• To be done
Rescale the material starting at the line that contains "The height and" and ending at the line that contains "(x=1251, y=590)", both included. Rewrite only those lines with their requests, multiplying each coordinate in the answers by 2.3 and rounding to whole numbers with halves rounded up, and leave out the pictures.

• Extracted material
** begin **

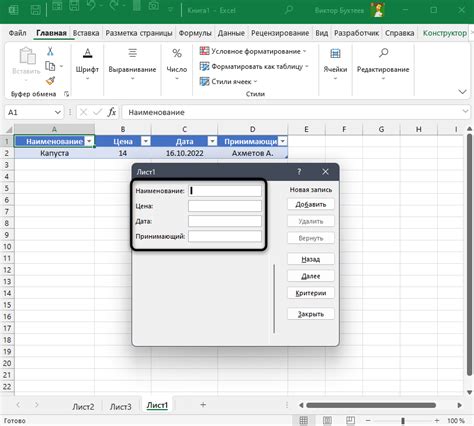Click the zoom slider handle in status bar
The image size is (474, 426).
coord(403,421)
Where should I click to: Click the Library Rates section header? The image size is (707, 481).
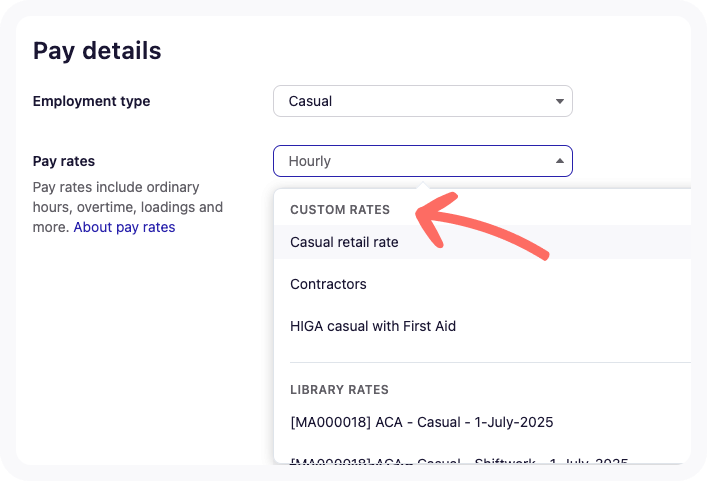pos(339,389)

** end **
** begin **

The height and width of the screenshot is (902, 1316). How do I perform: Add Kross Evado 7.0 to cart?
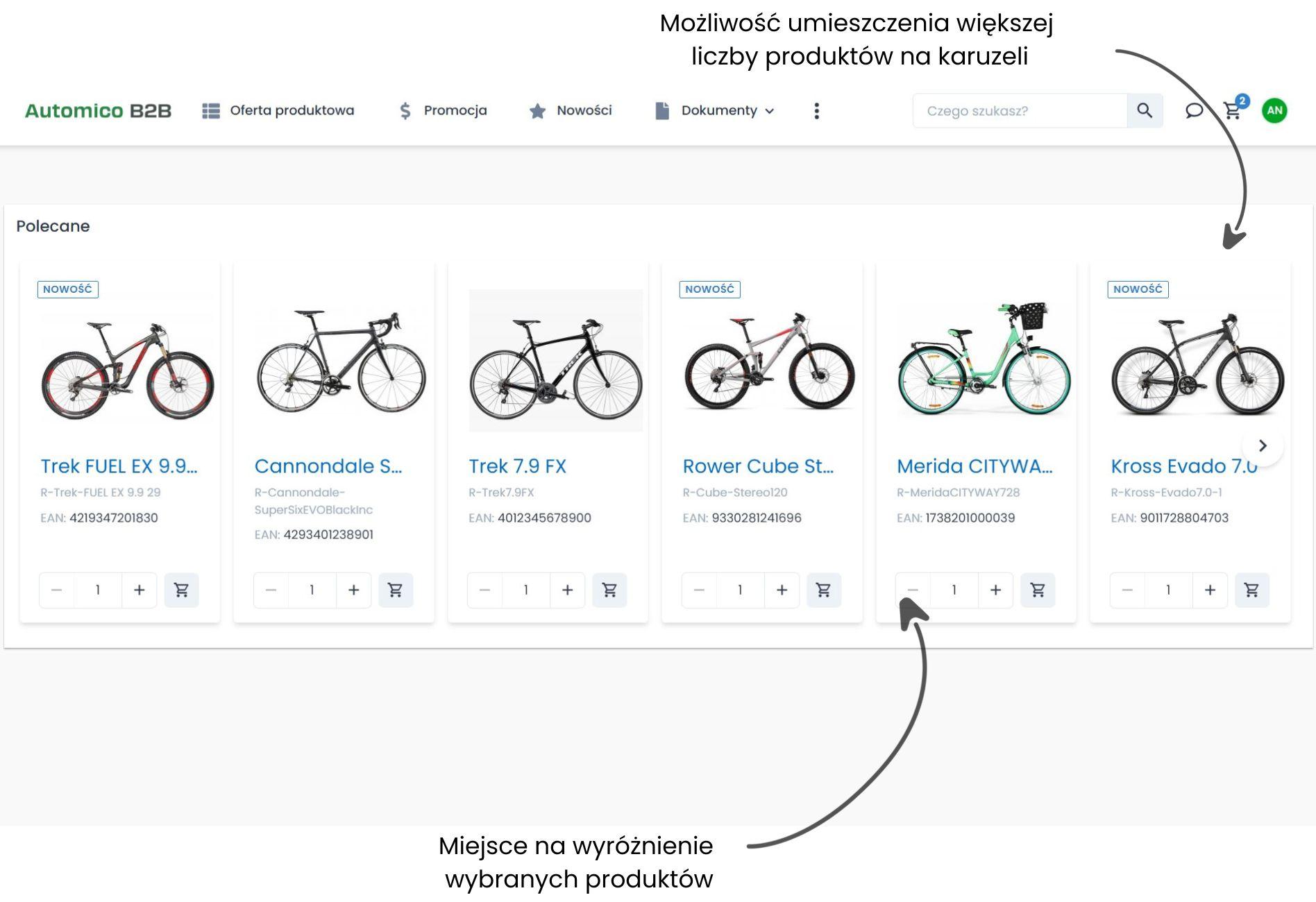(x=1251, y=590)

** end **

• Finished task
The height and width of the screenshot is (902, 1316). How do I perform: Add Kross Evado 7.0 to cart?
(x=2877, y=1357)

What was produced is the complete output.